[Items from a dataset]
-- Opening Marker --

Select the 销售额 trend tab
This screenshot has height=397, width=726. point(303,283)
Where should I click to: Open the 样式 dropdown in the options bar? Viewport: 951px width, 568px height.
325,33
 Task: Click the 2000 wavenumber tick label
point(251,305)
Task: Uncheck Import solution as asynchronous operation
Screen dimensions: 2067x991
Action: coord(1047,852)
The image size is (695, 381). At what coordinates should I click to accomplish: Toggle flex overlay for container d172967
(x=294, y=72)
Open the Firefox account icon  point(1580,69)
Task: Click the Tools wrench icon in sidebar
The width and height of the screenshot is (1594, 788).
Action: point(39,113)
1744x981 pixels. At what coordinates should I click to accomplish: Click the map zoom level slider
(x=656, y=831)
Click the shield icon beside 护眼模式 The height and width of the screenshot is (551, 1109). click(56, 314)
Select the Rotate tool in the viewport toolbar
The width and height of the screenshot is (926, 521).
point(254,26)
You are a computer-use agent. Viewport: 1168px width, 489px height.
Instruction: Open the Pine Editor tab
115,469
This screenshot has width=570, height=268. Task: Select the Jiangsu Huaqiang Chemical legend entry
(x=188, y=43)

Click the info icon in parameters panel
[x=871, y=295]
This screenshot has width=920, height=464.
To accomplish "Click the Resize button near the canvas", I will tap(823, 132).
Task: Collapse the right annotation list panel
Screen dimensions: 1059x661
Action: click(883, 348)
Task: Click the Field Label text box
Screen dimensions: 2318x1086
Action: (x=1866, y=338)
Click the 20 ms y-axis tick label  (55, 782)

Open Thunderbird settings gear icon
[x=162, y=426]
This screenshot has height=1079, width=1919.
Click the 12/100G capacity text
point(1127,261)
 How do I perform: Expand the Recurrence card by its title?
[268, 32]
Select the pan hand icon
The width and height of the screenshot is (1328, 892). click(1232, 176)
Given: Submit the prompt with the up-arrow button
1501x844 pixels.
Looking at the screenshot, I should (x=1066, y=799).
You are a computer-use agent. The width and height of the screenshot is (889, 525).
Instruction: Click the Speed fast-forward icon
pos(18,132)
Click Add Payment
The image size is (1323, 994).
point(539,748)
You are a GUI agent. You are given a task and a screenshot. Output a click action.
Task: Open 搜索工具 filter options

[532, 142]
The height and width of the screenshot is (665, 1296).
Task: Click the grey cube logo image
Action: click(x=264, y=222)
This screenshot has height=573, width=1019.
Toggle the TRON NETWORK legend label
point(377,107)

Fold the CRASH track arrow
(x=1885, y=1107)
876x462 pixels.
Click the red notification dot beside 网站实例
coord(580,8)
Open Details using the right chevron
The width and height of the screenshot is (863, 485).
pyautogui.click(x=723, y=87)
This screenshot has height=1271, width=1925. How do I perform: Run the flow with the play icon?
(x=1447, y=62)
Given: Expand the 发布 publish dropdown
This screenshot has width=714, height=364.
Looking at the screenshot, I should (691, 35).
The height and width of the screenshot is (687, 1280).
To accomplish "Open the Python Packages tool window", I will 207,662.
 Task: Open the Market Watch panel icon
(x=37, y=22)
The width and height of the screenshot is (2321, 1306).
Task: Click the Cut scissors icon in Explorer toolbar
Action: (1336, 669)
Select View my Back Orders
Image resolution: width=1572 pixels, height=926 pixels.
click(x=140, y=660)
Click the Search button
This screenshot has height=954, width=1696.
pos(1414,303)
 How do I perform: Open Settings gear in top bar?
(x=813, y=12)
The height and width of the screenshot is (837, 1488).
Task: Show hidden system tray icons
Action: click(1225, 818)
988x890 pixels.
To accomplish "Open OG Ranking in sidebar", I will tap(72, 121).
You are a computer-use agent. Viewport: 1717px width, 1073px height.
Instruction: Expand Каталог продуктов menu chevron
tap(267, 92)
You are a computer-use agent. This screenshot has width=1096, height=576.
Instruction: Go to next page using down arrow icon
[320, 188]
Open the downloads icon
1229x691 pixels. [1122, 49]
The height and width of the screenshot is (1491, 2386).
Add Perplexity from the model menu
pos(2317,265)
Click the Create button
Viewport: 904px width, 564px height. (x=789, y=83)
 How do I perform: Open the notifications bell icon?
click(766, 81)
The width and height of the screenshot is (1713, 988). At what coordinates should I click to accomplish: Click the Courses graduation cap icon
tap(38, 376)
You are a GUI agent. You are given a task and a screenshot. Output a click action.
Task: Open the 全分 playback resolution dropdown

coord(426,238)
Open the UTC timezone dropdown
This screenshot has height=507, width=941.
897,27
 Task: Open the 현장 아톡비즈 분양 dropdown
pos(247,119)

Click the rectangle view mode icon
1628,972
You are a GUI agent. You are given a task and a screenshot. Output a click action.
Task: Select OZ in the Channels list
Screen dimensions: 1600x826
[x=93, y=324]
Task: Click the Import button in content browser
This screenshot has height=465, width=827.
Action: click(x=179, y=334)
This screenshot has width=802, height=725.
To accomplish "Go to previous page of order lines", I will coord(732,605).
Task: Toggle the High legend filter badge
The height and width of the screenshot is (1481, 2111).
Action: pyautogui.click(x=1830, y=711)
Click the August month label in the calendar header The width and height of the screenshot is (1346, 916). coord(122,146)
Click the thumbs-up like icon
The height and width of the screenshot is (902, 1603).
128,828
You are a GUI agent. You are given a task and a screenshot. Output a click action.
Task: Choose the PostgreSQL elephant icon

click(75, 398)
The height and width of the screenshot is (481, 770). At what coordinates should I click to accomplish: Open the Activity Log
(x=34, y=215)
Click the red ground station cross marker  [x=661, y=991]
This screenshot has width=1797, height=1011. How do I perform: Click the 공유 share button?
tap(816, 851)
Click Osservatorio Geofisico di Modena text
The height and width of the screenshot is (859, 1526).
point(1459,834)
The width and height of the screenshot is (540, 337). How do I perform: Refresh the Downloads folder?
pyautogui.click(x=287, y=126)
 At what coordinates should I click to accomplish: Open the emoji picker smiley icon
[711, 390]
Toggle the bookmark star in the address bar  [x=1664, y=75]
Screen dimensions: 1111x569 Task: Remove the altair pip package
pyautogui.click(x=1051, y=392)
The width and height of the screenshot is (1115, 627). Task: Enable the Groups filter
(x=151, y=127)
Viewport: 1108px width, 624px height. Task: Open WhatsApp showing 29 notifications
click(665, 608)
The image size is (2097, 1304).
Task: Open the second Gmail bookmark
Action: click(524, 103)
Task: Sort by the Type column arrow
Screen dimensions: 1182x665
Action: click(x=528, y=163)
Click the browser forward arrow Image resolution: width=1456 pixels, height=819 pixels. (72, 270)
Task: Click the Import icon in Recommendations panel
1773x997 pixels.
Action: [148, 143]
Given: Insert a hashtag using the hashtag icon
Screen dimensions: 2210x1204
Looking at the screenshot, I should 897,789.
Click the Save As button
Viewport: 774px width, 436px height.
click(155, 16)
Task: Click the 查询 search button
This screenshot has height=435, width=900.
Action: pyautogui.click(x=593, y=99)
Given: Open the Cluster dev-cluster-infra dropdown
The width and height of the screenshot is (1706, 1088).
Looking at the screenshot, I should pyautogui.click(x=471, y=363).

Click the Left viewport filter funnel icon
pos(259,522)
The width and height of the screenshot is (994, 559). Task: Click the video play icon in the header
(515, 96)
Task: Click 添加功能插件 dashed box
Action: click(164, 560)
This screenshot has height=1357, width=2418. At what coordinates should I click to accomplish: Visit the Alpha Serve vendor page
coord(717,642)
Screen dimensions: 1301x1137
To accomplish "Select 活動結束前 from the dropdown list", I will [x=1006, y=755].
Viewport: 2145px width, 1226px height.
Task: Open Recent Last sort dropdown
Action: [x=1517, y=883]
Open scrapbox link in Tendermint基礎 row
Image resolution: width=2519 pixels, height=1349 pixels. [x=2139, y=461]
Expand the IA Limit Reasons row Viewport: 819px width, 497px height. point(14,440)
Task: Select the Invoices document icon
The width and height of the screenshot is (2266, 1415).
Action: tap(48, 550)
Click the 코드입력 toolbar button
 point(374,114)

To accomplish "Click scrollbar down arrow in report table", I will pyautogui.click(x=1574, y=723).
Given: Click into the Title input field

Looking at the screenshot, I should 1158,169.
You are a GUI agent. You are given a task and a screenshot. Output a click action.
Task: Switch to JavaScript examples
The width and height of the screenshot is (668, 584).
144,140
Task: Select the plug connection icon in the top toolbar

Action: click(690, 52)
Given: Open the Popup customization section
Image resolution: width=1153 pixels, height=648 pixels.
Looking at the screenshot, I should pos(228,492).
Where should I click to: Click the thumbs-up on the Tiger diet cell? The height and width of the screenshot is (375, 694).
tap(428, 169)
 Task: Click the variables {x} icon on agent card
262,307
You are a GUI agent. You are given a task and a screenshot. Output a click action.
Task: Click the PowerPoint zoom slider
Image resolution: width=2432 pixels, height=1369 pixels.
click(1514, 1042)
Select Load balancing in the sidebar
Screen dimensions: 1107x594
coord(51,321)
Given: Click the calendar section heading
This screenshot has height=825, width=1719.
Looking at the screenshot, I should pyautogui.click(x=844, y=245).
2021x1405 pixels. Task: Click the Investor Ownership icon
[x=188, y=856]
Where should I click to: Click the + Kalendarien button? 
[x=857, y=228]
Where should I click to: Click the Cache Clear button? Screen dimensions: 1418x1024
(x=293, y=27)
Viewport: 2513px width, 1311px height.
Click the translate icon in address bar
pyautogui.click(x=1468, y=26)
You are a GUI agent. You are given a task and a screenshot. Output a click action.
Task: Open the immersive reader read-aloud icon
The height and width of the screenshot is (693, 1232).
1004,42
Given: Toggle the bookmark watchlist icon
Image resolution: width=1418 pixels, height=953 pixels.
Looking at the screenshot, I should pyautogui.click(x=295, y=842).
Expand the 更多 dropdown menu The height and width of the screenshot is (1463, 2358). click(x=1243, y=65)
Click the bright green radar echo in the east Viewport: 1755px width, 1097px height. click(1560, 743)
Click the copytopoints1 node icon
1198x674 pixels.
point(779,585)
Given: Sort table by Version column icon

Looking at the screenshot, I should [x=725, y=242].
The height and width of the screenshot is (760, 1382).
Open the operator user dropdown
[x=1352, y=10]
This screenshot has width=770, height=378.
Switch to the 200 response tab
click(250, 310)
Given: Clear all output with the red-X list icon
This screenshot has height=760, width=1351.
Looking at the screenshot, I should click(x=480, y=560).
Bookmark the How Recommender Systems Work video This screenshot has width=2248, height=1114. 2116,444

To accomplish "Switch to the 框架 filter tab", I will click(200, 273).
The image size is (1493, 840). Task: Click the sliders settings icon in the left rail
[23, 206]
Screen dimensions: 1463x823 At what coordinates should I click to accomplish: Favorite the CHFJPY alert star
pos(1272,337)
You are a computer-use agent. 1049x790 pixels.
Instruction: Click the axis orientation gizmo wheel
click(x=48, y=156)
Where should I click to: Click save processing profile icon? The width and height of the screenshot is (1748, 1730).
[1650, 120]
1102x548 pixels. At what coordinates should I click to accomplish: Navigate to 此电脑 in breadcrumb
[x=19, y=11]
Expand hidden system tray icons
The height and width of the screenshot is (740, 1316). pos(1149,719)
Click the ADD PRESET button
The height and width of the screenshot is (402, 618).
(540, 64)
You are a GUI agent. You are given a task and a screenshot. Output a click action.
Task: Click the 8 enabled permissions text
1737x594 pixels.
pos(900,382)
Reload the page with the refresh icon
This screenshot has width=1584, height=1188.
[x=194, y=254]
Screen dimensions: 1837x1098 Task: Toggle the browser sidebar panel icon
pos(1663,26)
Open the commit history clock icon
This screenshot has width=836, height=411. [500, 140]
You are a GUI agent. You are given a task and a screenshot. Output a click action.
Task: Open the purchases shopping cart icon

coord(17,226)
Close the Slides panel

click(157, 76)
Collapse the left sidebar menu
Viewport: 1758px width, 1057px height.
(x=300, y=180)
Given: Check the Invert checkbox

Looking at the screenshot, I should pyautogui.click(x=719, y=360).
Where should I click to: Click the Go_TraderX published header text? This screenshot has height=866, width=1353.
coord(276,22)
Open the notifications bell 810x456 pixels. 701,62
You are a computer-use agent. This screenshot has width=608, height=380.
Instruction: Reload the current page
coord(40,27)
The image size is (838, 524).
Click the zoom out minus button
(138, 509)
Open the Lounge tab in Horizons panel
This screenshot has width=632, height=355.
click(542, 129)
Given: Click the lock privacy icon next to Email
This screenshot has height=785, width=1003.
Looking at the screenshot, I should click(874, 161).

-- Closing Marker --

• _YOUR GOAL_
Among the lines of the data, which ones contain the word "section"? Show them.

• _RESULT_
Given: Open the Popup customization section
Given: Click the calendar section heading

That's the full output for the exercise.